Herfstbladeren (Millais)

Uit Wikipedia, de vrije encyclopedie
Autumn Leaves
(Herfstbladeren)
Herfstbladeren
Kunstenaar John Everett Millais
Jaar circa 1855-1856
Techniek Olieverf op doek
Afmetingen 104 × 74 cm
Museum Manchester
Locatie Manchester Art Gallery
Portaal  Portaalicoon   Kunst & Cultuur

Herfstbladeren (Engels: Autumn Leaves) is de titel van een schilderij van de prerafaëlitische Engelse kunstschilder John Everett Millais uit 1856. Het toont vier meisjes tussen de herfstbladeren en symboliseert daarmee de vergankelijkheid. Het schilderij bevindt zich thans in het Manchester Art Gallery te Manchester.

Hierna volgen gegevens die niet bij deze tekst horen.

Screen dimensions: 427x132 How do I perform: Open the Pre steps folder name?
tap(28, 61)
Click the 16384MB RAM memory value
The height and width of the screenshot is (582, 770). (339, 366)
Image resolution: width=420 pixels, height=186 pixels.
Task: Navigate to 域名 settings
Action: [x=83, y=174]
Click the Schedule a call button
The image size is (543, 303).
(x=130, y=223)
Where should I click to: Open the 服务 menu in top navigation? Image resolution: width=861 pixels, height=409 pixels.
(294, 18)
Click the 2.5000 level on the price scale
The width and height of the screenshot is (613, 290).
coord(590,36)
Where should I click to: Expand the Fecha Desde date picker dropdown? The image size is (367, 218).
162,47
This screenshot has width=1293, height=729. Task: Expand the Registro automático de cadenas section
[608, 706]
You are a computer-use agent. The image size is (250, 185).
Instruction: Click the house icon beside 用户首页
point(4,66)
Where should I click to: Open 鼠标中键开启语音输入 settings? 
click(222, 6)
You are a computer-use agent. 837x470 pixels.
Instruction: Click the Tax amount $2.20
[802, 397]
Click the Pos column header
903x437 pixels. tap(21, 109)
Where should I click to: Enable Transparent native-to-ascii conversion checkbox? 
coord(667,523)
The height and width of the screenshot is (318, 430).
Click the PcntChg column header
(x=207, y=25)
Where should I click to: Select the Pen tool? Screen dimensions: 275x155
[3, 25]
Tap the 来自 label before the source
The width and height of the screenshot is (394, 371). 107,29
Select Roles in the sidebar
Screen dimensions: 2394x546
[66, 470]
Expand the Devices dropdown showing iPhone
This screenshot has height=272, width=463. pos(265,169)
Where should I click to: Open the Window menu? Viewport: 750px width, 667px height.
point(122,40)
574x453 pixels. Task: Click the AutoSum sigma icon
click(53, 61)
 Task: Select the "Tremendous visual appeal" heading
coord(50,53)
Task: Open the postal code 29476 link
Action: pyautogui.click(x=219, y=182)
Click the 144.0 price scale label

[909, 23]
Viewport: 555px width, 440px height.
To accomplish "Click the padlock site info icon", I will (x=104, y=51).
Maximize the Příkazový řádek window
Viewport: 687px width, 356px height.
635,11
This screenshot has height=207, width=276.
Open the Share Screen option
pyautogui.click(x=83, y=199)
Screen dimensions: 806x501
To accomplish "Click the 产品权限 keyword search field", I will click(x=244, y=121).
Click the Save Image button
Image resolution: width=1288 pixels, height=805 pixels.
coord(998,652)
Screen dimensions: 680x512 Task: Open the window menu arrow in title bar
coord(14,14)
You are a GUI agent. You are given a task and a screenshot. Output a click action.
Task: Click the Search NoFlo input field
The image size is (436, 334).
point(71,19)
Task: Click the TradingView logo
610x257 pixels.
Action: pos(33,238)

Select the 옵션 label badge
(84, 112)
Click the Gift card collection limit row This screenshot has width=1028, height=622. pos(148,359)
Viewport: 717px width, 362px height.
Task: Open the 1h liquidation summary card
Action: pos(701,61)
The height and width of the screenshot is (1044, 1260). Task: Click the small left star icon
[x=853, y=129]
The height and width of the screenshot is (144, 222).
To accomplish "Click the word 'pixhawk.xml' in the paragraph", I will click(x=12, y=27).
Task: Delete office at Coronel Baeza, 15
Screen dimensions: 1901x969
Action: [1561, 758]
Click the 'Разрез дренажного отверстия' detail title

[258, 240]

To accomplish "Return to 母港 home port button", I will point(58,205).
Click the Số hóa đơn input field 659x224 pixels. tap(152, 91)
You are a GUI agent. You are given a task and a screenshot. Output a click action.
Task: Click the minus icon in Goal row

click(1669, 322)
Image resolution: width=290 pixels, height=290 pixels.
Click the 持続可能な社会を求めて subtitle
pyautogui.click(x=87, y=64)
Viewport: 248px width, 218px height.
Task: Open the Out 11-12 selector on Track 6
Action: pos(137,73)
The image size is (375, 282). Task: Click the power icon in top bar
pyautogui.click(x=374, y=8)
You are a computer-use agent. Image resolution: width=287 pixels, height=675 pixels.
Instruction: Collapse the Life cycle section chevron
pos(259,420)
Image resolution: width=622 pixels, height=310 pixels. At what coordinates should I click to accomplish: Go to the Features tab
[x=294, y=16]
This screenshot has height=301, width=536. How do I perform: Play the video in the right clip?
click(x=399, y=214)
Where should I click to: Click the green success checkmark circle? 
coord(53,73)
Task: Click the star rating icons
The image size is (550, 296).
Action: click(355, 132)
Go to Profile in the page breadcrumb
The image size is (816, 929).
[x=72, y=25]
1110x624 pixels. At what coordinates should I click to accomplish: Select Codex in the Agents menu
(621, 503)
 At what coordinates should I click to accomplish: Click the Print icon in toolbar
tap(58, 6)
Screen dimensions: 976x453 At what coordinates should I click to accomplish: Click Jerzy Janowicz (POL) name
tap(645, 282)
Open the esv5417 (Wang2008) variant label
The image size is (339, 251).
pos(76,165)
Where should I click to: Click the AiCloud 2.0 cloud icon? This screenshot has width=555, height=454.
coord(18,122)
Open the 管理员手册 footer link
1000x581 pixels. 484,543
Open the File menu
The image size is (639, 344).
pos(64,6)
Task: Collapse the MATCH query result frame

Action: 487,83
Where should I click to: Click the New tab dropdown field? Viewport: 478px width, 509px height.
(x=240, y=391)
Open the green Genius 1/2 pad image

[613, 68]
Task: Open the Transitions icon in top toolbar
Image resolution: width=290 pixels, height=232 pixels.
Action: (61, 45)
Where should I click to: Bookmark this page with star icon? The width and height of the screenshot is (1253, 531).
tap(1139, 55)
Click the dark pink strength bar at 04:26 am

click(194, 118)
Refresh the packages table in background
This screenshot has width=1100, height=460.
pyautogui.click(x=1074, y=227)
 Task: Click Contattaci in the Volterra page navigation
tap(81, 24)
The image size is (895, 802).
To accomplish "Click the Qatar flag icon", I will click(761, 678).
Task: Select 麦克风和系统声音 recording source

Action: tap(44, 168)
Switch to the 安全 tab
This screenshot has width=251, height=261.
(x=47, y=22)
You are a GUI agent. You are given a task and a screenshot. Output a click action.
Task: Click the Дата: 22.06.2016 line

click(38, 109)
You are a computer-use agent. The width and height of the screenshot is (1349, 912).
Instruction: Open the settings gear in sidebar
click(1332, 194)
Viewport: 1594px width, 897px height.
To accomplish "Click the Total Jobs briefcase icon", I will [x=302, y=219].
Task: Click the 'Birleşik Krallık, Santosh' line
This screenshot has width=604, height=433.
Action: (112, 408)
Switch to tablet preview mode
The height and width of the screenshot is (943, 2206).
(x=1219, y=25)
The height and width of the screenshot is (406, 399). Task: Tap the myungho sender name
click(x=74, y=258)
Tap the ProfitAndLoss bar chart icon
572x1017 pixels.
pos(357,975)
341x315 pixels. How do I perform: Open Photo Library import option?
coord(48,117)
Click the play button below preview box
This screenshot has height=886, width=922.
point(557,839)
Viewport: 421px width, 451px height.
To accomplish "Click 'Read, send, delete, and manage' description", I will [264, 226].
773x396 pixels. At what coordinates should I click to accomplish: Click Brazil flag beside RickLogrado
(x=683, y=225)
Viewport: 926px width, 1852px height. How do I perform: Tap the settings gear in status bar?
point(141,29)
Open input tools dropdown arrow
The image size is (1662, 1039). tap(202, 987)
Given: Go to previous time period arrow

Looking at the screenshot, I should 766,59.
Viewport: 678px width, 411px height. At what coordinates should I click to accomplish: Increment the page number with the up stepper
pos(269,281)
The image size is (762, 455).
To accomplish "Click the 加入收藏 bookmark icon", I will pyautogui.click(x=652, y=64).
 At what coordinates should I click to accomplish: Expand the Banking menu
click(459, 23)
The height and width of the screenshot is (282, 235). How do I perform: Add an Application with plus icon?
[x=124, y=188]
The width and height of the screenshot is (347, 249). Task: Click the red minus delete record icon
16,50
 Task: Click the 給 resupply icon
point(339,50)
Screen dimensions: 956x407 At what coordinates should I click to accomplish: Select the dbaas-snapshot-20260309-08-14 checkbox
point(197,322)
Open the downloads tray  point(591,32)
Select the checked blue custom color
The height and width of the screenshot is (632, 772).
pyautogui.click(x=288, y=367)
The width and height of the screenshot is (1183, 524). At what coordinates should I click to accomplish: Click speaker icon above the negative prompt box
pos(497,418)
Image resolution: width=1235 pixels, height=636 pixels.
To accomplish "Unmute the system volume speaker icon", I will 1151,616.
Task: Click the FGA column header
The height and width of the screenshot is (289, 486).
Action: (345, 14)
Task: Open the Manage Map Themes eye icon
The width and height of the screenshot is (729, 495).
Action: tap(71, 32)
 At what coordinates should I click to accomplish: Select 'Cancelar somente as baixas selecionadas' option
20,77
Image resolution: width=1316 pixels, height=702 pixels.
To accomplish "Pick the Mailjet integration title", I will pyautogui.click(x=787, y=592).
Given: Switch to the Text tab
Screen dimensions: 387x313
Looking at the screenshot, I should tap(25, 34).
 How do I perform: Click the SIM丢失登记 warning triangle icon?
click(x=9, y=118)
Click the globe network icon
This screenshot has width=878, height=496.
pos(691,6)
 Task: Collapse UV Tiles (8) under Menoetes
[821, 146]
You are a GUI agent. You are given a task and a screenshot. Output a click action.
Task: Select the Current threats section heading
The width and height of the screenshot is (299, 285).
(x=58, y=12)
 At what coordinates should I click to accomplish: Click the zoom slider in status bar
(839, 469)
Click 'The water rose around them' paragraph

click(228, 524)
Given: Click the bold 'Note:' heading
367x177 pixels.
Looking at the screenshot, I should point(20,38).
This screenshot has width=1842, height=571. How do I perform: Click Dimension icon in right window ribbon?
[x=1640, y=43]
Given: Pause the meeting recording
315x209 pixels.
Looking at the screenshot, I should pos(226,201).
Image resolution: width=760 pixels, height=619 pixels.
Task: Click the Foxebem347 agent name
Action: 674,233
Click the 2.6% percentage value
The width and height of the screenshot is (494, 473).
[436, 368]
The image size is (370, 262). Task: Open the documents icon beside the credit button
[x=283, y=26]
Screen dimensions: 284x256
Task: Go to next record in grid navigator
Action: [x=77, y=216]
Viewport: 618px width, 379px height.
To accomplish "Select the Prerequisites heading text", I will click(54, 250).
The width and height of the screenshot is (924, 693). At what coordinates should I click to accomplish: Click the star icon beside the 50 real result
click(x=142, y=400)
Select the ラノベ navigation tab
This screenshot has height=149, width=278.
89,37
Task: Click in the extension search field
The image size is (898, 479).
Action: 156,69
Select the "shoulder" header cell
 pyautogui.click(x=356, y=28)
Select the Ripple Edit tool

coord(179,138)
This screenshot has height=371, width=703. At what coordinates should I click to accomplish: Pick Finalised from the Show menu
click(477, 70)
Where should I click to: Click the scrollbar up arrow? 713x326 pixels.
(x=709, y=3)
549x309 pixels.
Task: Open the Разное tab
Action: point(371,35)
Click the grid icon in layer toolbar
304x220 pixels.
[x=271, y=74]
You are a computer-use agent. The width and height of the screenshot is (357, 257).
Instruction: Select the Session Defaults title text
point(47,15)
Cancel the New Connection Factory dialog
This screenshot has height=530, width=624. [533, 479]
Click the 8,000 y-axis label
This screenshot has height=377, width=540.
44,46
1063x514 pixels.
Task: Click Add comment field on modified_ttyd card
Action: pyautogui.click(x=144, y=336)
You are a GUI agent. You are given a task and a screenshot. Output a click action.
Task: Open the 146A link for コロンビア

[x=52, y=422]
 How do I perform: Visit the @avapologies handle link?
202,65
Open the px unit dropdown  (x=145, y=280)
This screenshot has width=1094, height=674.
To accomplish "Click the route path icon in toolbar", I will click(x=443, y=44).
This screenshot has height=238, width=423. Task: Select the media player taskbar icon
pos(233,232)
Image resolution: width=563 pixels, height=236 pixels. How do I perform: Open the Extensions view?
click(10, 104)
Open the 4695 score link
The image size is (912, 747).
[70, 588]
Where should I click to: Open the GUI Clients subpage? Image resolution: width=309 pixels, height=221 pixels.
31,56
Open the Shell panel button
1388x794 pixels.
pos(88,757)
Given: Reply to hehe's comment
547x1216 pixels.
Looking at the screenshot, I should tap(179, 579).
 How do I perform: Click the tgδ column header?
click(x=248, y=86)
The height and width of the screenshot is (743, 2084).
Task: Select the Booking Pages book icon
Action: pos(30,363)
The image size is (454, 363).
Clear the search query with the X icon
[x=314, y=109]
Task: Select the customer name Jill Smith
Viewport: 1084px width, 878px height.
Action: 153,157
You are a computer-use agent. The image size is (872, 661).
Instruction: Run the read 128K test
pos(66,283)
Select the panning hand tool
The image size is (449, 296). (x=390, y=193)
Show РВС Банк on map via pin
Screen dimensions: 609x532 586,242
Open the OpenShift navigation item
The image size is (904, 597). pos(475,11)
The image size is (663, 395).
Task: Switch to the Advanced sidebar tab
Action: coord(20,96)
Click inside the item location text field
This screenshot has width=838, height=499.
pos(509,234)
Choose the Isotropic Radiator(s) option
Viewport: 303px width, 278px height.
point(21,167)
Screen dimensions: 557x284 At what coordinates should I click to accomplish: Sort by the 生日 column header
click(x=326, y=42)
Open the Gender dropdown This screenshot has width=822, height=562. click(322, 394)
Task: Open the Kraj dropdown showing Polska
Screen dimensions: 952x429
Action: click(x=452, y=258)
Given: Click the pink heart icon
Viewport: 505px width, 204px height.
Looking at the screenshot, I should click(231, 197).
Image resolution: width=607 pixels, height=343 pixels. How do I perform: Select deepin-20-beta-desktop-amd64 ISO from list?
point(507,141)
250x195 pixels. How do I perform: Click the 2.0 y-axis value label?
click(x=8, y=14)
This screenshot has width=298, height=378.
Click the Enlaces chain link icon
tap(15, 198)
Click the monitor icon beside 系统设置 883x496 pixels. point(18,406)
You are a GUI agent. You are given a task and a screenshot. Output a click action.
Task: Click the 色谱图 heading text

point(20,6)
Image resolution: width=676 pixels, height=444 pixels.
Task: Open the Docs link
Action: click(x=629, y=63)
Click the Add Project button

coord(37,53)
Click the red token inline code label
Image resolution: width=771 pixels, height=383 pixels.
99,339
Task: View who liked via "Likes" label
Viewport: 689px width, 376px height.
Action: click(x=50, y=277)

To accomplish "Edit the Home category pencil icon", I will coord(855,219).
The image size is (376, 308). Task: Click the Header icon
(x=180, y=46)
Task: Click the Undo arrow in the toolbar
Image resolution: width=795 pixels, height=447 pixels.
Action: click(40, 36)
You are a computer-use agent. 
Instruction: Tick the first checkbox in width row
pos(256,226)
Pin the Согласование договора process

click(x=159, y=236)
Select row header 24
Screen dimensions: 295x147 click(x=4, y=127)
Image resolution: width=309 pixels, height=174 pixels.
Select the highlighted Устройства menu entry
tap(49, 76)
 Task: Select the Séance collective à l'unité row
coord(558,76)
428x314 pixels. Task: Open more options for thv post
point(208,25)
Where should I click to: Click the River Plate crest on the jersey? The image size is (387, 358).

Context[bewerken | brontekst bewerken]

Herfstbladeren is een van de meest poëtische taferelen van Millais. Hij maakte het nadat de aanvankelijke opschudding over de 'Pre-Raphaelite Brotherhood' was weggeëbd en het complexe symbolisme van de vroege werken was ingeruild voor een meer estheticistische stijl van werken, met ambigue, suggestieve onderwerpen. Millais zou vanaf het midden van de jaren 1850 trouwens steeds vaker paradoxale thema's kiezen, zoals Het blinde meisje (waarin we een blinde vrouw zien naast de visuele pracht van een regenboog) en De vallei van rust (waarin een non zware arbeid verricht).

Afbeelding[bewerken | brontekst bewerken]

Herfstbladeren toont een groepje van vier meisjes die gevallen bladeren verzamelen voor een -niet zichtbaar- vreugdevuur. De meisjes links zijn Millais' schoonzusjes Alice Gray (links) en Sophy Gray, gekleed intypische burgerkleding uit die tijd. De twee meisjes rechts hebben grovere arbeiderskleren aan en zijn waarschijnlijk kinderen uit de buurt. Millais begon aan het werk in 1855 in zijn huis te Perth. De contouren van de kerk zijn vaag zichtbaar in de verte.

De meisjes worden afgebeeld als de belichaming van jeugd en onschuld in een omgeving die doet denken aan verval. De rook, de dode bladeren en de ondergaande zon zijn symbolen van vergankelijkheid en de sombere gezichten van de meisjes lijken dit te bevestigen. De appel in de hand van het meisje rechts kan een toespeling zijn op het verlies van onschuld.

Herfst[bewerken | brontekst bewerken]

Millais schreef aan de criticus Frederic George Stephens dat hij 'door de ernst van Herfstbladeren de diepste religieuze reflectie wilde doen ontwaken'. Millias toonde zijn hele leven een zwak voor de herfst en schreef aan zijn vrouw Effie Gray: 'Is er iets heerlijkers dan het gevoel dat wordt opgewekt door de geur van brandende bladeren? Voor mij is er niets dat zoetere herinneringen aan voorbije dagen bovenbrengt. Het is de geur die de vervlogen zomer afgeeft aan de hemel '. Kunstcriticus John Ruskin beschreef het werk als de 'perfect weergegeven schemering'.

Tennyson[bewerken | brontekst bewerken]

De weemoedige stemming van het schilderij werd waarschijnlijk beïnvloed door Lord Alfred Tennyson, wiens werk Millais destijds illustreerde. Kunsthistoricus Malcolm Warner stelt meer in dat hij in het bijzonder werd geïnspireerd door de gedichtstrofe Tears, Idle Tears, uit The Princess, 1847. Die strofe luidt als volgt:

Tears, Idle Tears

Tears, idle tears, I know not what they mean.
Tears from the depth of some divine despair
Rise in the heart, and gather to the eyes
In looking on the happy Autumn-fields,
And thinking on the days that are no more.

Vertaling

Tranen, ijdele tranen, ik weet niet wat ze betekenen.
Tranen uit de diepte van een Goddelijke wanhoop
Komen op vanuit het hart, verzamelen zich in de ogen
In het aanschouwen van de blijmoedige velden van de herfst,
En denkend aan de dagen die reeds lange zijn vervlogen.

Warner wijst erop dat Millas Tennyson in 1854 heeft bezocht en dat hij hem bij die gelegenheid heeft geholpen met het bij elkaar harken en verbranden van bladeren.